PLASMA ENGINEERING AND MAGNETOFLUIDODYNAMICS
This thread is focused on the study of plasmas and weakly ionized gases. The activities are conducted through theoretical and numerical modelling (PIC, drift-diffusion, MHD models), and experimental observation (spectroscopy, interferometry, electrical and fluid-dynamic diagnostics, imaging). Topics of interest include cold plasmas applications (fluid-dynamic control, sterilization, plasma medicine), aerospace applications (MHD re-entry, electric propulsion), industrial plasma processes and plasma power supplies design and construction.

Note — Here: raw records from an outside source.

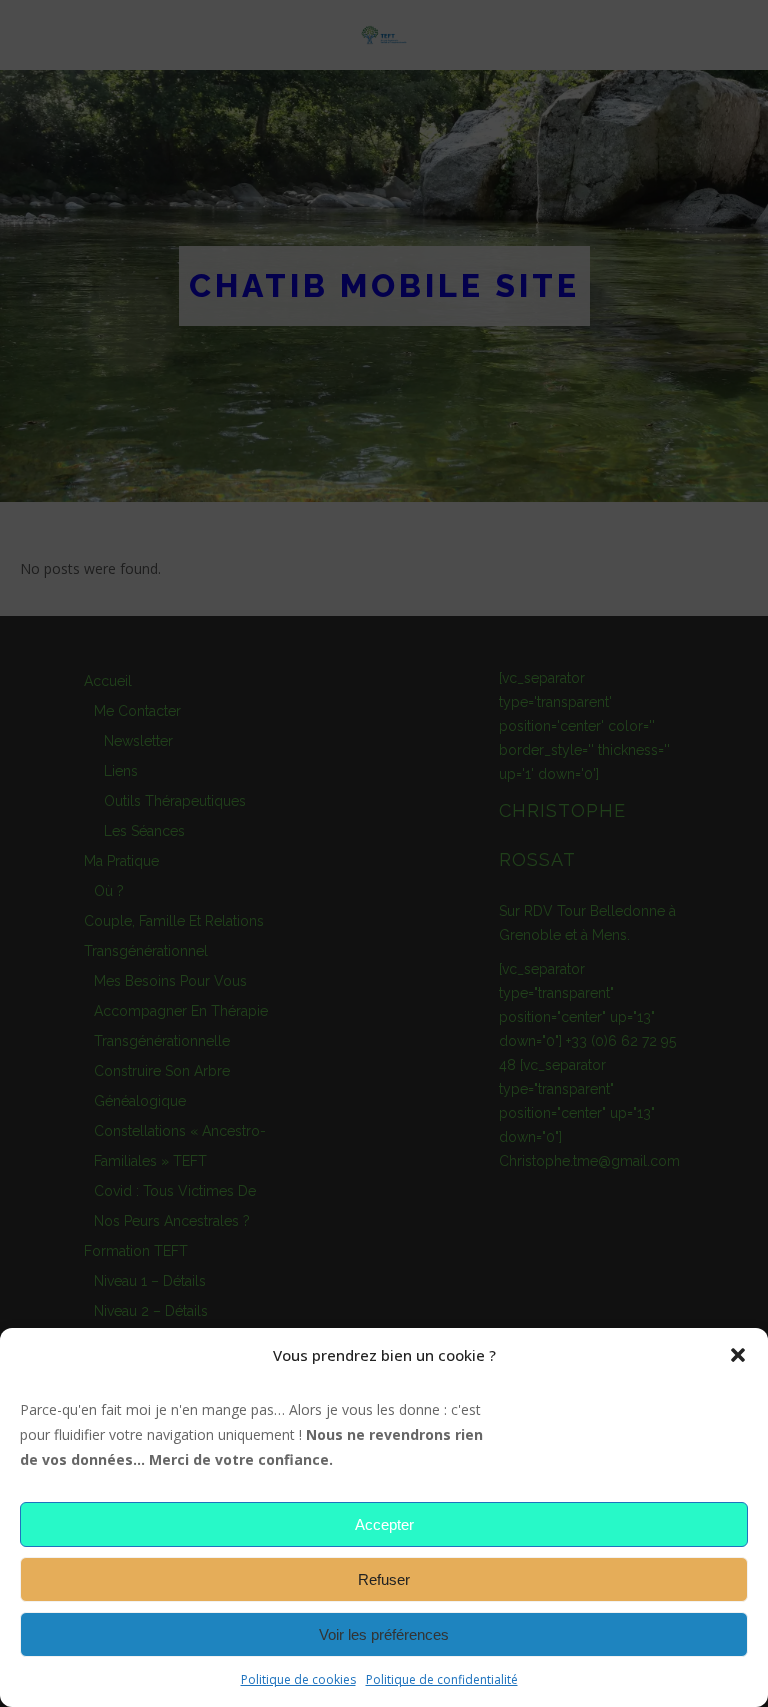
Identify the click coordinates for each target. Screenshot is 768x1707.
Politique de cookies (298, 1679)
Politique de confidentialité (442, 1679)
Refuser (384, 1579)
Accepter (384, 1524)
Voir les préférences (384, 1634)
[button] (738, 1355)
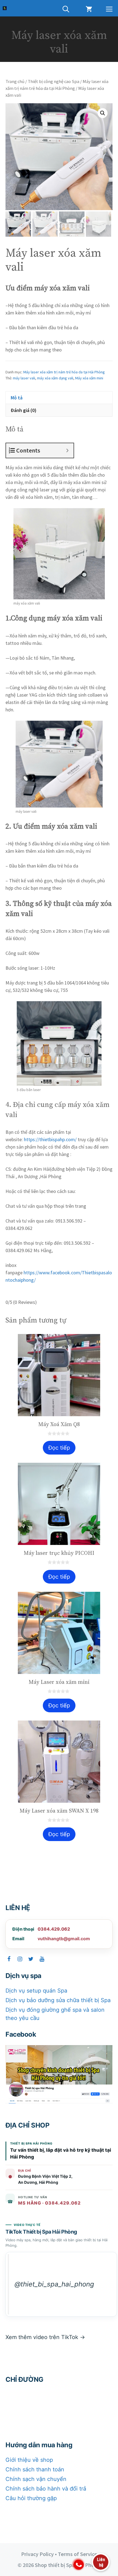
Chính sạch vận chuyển (35, 2479)
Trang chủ (14, 81)
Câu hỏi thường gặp (31, 2498)
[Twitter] (30, 1959)
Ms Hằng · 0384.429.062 (49, 2203)
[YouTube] (41, 1959)
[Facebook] (8, 1959)
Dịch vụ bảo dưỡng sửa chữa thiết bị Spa (58, 2000)
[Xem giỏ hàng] (88, 8)
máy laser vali (24, 378)
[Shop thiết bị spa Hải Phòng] (5, 8)
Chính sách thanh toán (34, 2469)
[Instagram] (19, 1959)
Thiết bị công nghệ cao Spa (53, 81)
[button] (103, 113)
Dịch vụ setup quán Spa (36, 1990)
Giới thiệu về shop (29, 2460)
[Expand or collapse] (67, 450)
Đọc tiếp (59, 1447)
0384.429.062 (54, 1929)
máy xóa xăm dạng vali (55, 378)
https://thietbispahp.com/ (50, 1139)
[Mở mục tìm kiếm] (65, 8)
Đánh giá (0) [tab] (23, 410)
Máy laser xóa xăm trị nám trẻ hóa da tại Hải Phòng (64, 372)
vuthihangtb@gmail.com (64, 1938)
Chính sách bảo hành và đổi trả (45, 2488)
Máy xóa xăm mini (89, 378)
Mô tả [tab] (17, 397)
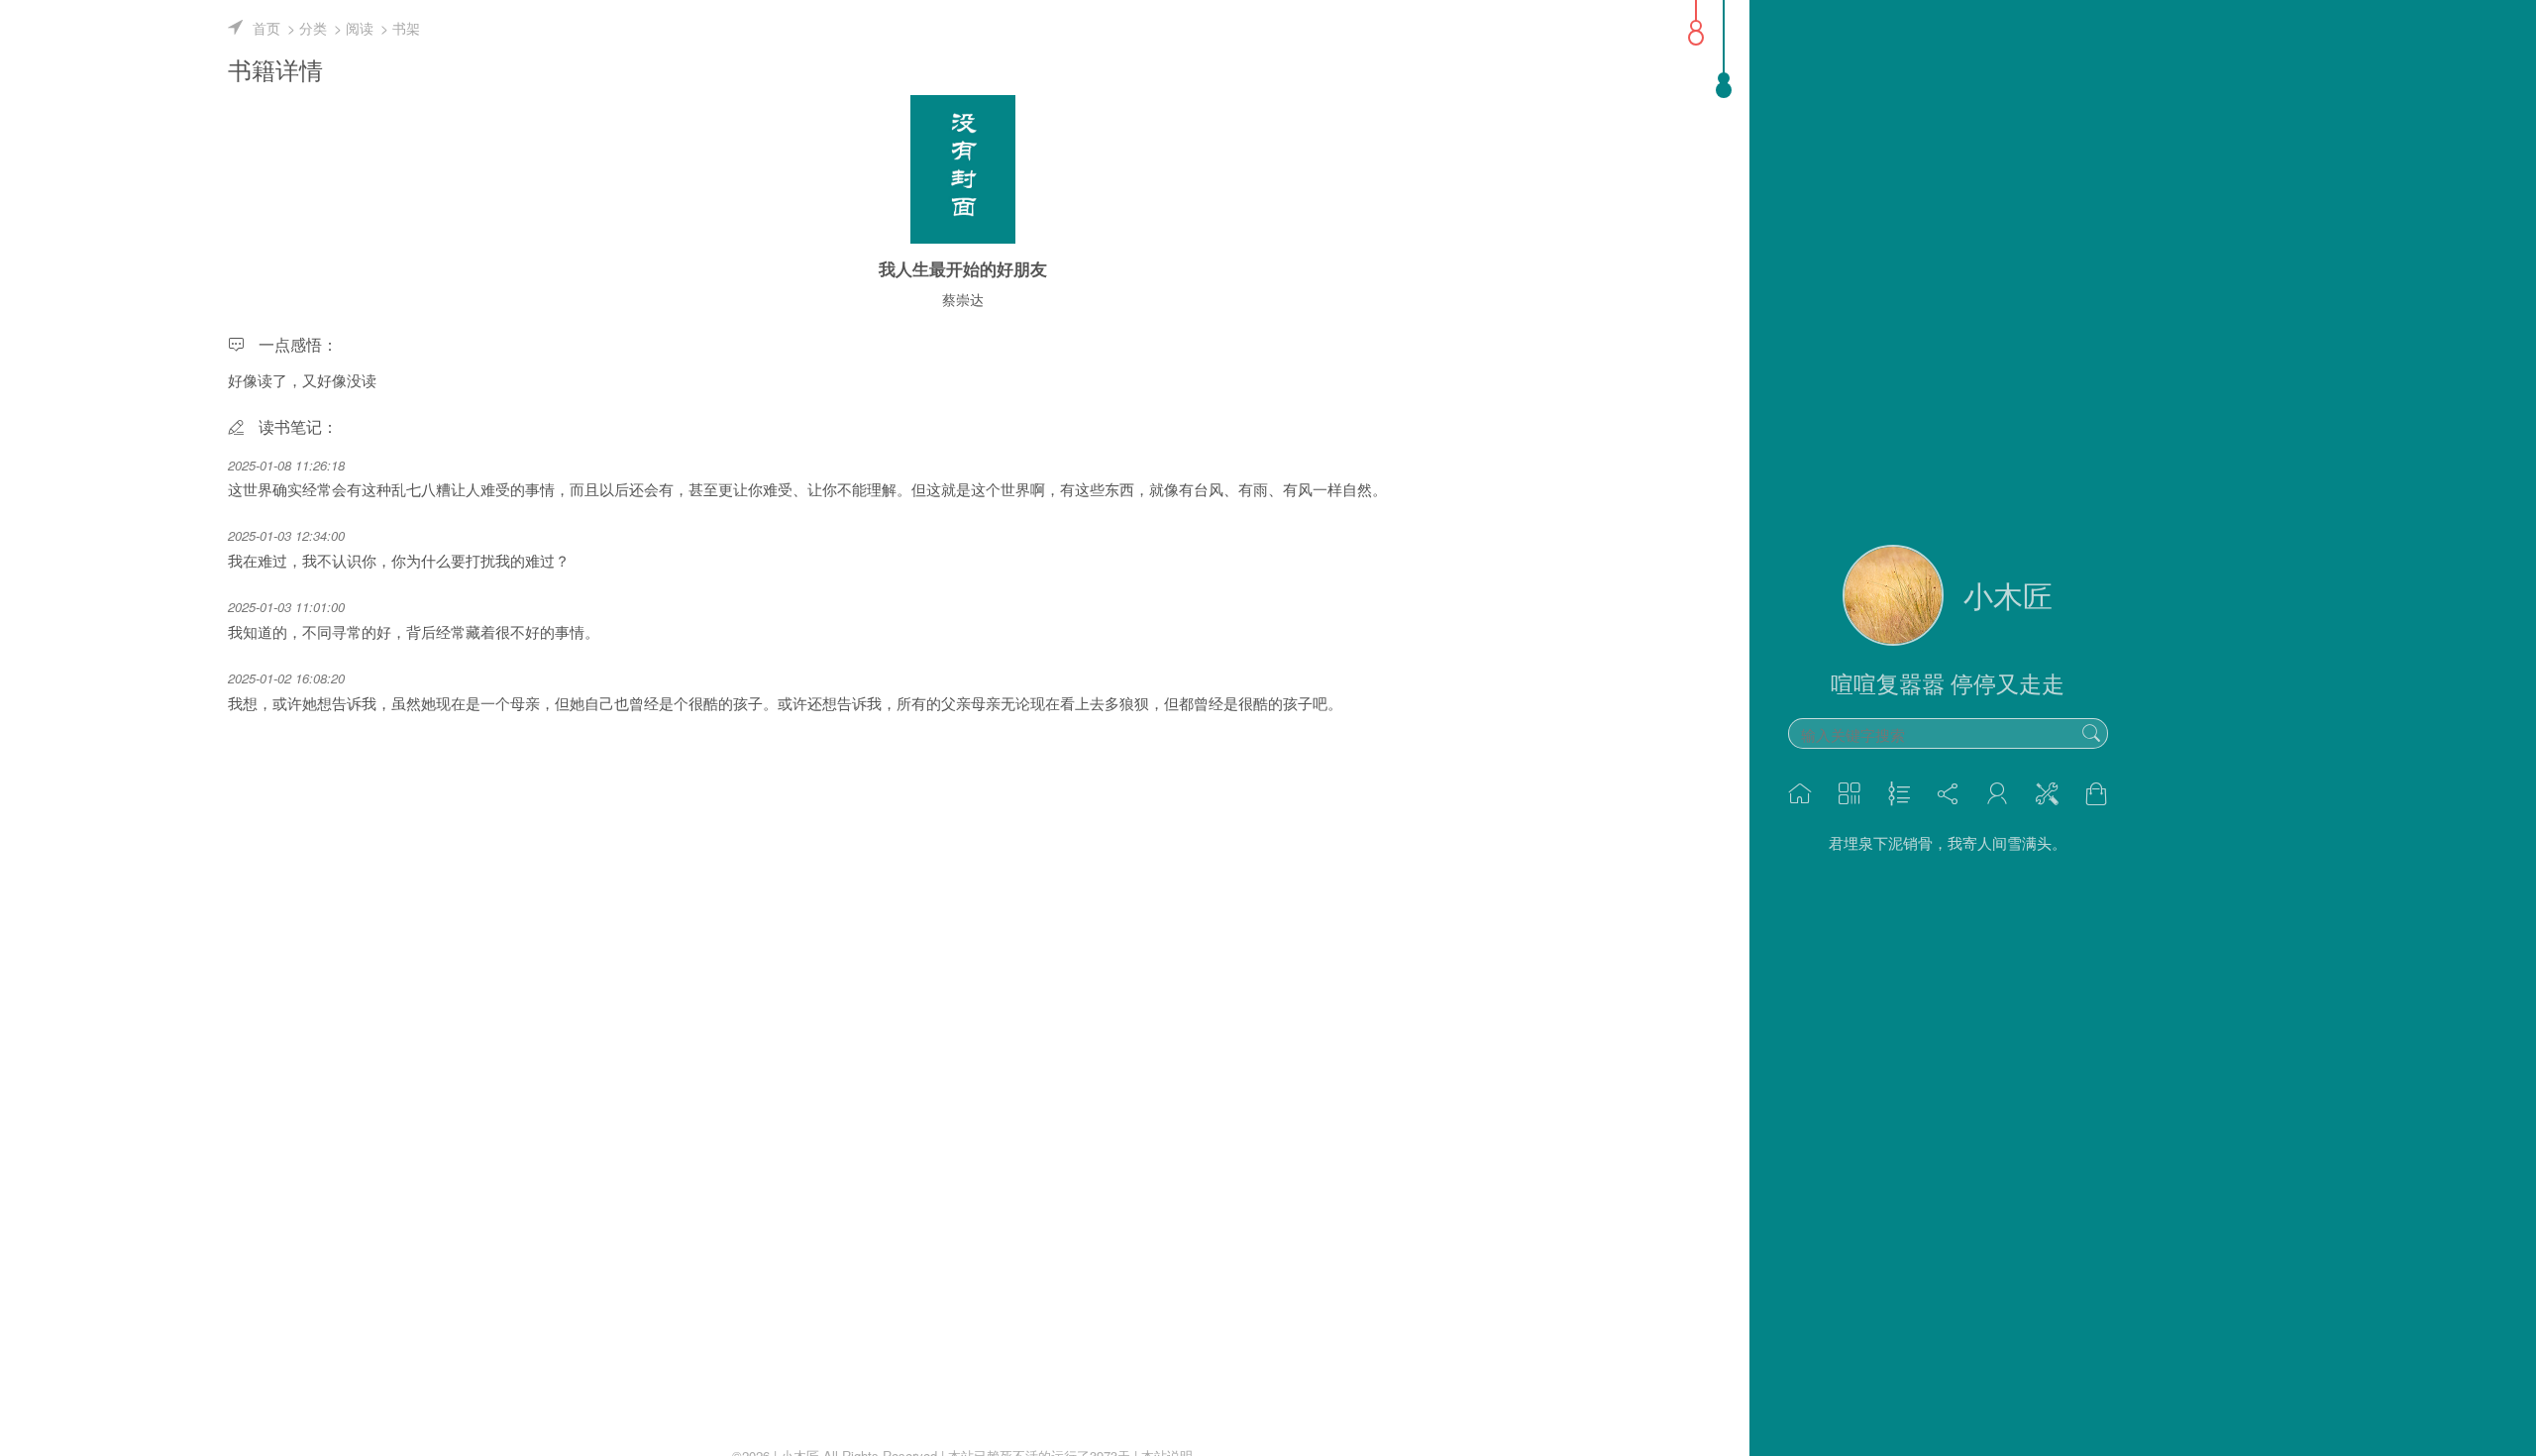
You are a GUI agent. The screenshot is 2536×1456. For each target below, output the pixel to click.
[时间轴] (1899, 794)
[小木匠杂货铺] (2096, 794)
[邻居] (1948, 794)
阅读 (359, 28)
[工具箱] (2046, 794)
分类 (313, 28)
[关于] (1997, 794)
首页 (266, 28)
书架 (406, 28)
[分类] (1849, 794)
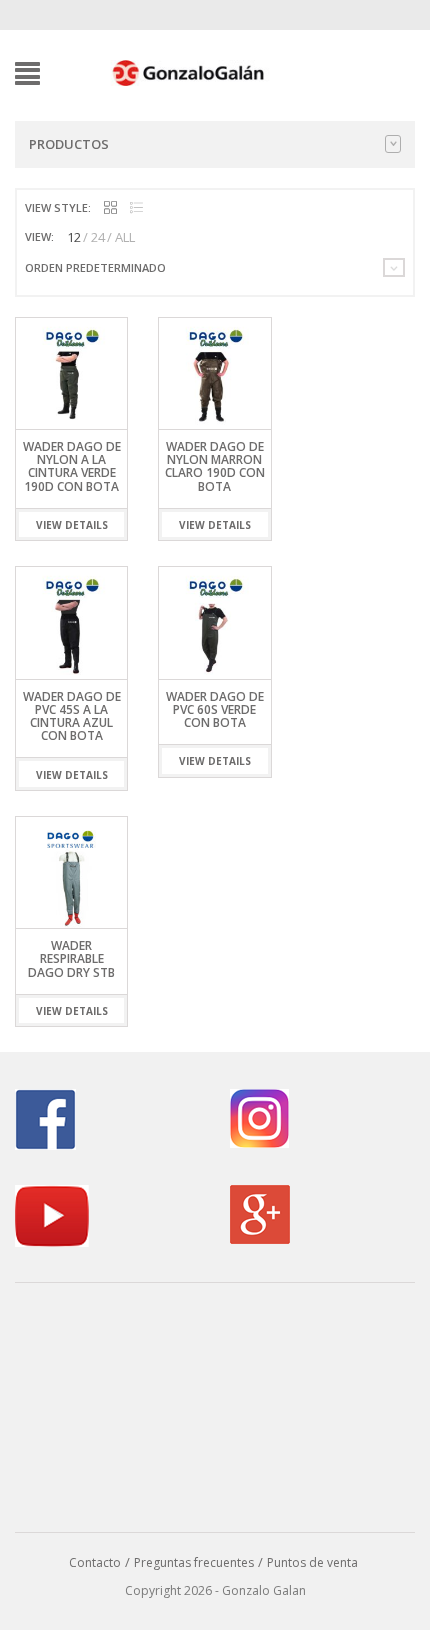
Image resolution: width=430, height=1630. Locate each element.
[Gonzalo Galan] (189, 72)
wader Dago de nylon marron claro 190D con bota (215, 466)
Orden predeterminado (95, 267)
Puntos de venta (312, 1562)
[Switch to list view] (136, 208)
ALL (125, 237)
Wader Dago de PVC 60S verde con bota (215, 709)
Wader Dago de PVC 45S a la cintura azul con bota (72, 716)
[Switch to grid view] (110, 208)
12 (74, 237)
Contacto (95, 1562)
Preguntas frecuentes (194, 1562)
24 (98, 237)
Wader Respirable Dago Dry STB (71, 958)
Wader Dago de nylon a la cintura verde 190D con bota (72, 466)
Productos (69, 144)
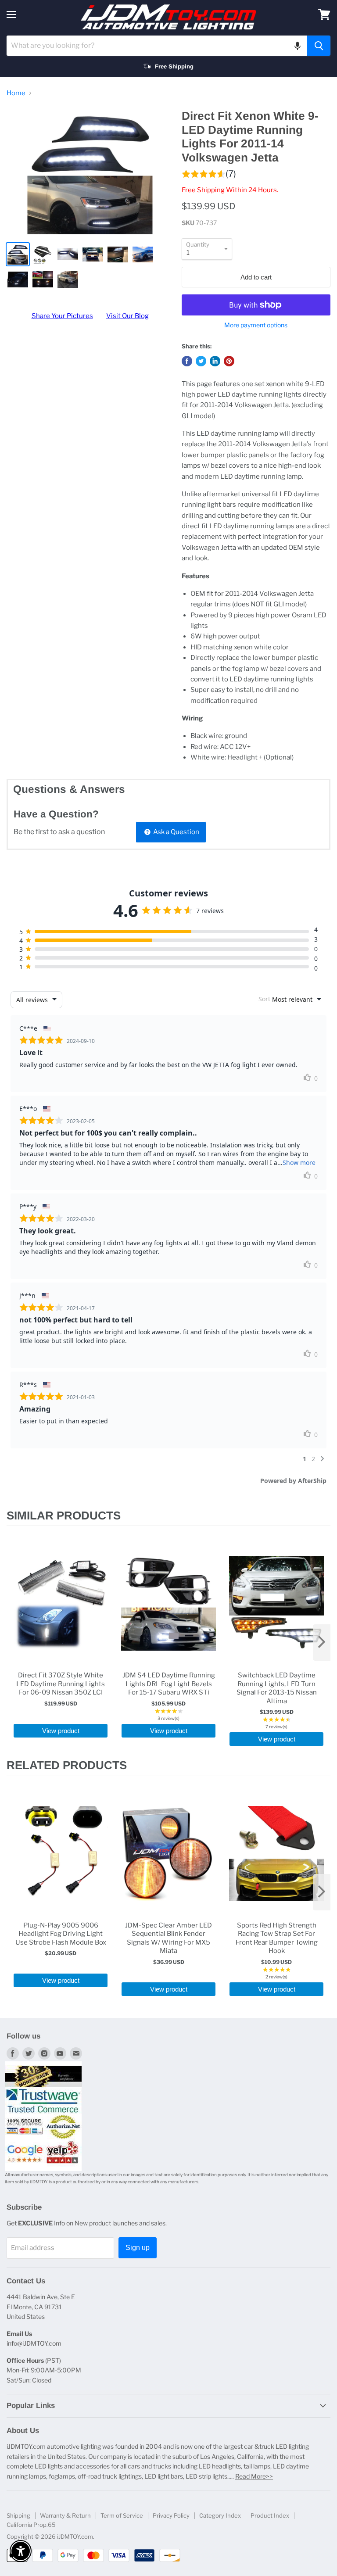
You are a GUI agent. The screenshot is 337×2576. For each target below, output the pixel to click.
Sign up (137, 2247)
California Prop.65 (31, 2524)
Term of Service (121, 2515)
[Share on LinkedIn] (215, 361)
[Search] (318, 46)
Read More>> (254, 2476)
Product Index (270, 2515)
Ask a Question (175, 832)
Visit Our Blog (127, 316)
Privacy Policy (171, 2515)
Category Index (220, 2515)
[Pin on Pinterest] (229, 361)
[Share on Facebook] (187, 361)
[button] (297, 46)
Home (16, 93)
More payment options (255, 325)
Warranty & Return (65, 2515)
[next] (321, 1642)
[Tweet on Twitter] (201, 361)
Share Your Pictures (62, 316)
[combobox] (157, 46)
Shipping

POWER ELECTRONICS AND RENEWABLES
This PhD research field concerns electric and electronic power circuits
for energy conversion, power quality, and renewable sources. Particular emphasis is given to photovoltaic and wind generation, in both stand-alone and grid-connected configurations. Power electronic converters are analyzed and developed, with reference to single- and multi-phase inverters, multi-level converters, switching resonant circuits for wireless power transfer. Energy harvesting and charging systems for electric vehicles also belong to this research topic.

POWER SYSTEMS AND SMART GRIDS
The research field includes projects relevant to the operation, control and protection of modern electric power systems following the smart grid paradigm for the improvement of system security and efficiency, the development of centralized as well as distributed electricity generation from renewable energy sources, the set-up of electricity markets that foster competition and economic efficiency, and the increased electrification of the transportation system.